On Fri, Jun 27, 2008 at 02:58:15AM -0700, Marcus Reid wrote:
>On Fri, Jun 27, 2008 at 10:15:24AM +0200, Bernhard Fischer wrote:
>> On Thu, Jun 26, 2008 at 02:28:11PM -0700, Marcus Reid wrote:
>> >On Thu, Jun 26, 2008 at 07:30:03AM +0200, Tobias Oetiker wrote:
>> >> Hi Marcus,
>> >> 
>> >> Have you tried compiling rrrdtool without mmapping ? Note that
>> >> removing msync is BAD. Have a look at the manual page.
>> >> 
>> >>        msync()  flushes  changes  made  to  the in-core copy of a
>> >>        file that was mapped into memory using mmap(2) back to disk.
>> >>        Without use of this call there is no guarantee that changes
>> >>        are written back before munmap(2) is called.
>> >
>> >I think things may be different in FreeBSD land.  From the msync
>> >man page:
>> >
>> >     The msync() system call is obsolete since BSD implements a coherent file
>> >     system buffer cache.  However, it may be used to associate dirty VM pages
>> >     with file system buffers and thus cause them to be flushed to physical
>> >     media sooner rather than later.
>> >
>> >> Obviously it will be faster without this call, but then again,
>> >> the price (potential file corruption) might be a bit high.
>> >> 
>> >> Why some of the madvise calls are are taking so long is unclear to
>> >> me.
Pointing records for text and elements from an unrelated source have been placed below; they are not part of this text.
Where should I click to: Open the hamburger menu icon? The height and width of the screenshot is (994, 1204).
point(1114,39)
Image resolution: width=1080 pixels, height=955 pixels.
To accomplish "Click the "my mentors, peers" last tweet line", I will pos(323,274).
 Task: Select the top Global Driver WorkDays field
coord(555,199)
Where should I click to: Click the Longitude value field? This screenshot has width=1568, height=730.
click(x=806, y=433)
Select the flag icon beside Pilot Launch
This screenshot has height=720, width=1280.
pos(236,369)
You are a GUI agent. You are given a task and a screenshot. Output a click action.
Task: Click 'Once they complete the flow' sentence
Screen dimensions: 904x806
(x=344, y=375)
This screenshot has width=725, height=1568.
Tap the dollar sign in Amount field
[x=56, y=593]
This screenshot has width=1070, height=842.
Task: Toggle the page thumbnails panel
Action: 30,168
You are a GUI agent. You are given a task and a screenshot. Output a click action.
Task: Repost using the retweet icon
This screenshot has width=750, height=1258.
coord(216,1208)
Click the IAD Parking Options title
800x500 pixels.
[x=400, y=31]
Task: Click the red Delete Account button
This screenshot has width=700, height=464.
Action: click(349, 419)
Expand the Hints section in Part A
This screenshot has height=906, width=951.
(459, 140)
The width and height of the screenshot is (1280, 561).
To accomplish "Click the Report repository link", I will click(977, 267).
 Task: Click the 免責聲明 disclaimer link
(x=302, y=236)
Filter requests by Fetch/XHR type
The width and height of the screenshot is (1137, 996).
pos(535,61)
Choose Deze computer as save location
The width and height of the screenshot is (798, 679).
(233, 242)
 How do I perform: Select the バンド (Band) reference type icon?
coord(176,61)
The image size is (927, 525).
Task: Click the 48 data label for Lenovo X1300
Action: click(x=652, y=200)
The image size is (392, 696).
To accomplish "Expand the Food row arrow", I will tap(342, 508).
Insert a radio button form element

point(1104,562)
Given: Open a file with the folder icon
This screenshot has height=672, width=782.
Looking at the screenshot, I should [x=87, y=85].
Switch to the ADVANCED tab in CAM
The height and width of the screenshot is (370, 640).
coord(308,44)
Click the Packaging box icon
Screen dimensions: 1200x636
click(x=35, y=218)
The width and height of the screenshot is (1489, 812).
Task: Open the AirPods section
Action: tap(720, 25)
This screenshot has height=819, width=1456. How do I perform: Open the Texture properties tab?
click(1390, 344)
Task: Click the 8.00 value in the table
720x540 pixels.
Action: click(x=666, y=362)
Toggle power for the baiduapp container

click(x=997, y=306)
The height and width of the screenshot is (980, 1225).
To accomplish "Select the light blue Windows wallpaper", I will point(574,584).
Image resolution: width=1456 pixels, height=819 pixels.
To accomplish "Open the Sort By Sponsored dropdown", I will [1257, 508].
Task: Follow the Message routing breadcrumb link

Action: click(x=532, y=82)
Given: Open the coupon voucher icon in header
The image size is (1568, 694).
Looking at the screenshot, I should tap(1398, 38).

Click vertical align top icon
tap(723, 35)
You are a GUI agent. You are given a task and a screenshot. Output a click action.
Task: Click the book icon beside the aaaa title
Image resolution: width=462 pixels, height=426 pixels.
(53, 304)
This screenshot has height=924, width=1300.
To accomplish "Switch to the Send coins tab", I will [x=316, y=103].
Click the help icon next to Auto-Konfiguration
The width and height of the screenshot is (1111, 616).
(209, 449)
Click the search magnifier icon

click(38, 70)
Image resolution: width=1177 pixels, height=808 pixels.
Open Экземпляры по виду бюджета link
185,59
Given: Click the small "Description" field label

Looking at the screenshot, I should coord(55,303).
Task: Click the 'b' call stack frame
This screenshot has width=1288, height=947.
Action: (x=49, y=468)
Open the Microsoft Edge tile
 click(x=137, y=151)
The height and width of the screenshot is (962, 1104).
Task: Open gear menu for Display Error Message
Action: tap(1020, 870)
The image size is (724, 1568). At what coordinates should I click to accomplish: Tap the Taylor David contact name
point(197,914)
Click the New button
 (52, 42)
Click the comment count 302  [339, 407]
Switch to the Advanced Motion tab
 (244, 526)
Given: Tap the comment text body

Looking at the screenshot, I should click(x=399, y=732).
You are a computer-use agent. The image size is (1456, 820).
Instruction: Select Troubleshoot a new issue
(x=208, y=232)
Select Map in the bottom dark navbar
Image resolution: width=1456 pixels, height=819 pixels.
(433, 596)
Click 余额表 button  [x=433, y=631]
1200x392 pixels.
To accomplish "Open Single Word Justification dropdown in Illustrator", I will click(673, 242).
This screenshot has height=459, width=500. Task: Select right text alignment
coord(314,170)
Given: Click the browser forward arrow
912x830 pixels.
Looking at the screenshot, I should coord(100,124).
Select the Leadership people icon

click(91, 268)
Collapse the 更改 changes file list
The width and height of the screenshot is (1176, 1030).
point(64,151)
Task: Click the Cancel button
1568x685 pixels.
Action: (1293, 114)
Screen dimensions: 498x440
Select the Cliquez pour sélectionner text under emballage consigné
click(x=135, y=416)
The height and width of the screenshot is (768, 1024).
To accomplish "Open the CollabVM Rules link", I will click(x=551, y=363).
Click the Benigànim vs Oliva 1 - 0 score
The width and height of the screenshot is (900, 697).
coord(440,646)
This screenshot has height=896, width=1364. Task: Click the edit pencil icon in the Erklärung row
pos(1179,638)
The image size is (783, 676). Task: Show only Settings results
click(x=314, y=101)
You might want to try only to drop the WILLNEED calls only and not
>> >> the RANDOM since it is crucial in preserving cache memory ...
>> >
>> >Yeah, that part seems odd to me as well.  I'll try asking about that on the
>> >right mailing list and find out what some kernel guys think about it.
>> 
>> That's the crucial information, yes.
>> I wouldn't be surprised if there are some loose ends in your kernel (we
>> also tripped a timestamp buglet on linux, fwiw :), but that's obviously
>> pure speculation for now.
>
>Matt Dillon provided some good information on this subject that I would
>like to pass on.  First, a little background..  I discovered that the
>long slow msync() calls only happen on files over a certain size.  The
>file that's slowing things down is 1161mB long, and msync() calls to a
>file that's 940mB long are fast.  That's probably a kernel problem that
>could be worth looking into.

eh, that's quite big, an order of magnitudes bigger than my files, at
least.

>
>This is probably an edge case -- I'm updating an rrd file that's over
>a gig in size and I don't know how common that is.
>
>Here's part of Matt's comment, which suggests that maybe we can limit
>the region of the msync() to the part of the file that was known to be
>changed, if that can be determined.
>
>    The msync() is clearly the problem.  There are numerous optimizations
>    in the kernel but msync() is frankly a rather nasty critter even with
>    the optimizations work.  Nobody using msync() in real life ever tries
>    to run it over the entirety of such a large mapping... usually it is
>    just run on explicit sub-ranges that the program wishes to sync.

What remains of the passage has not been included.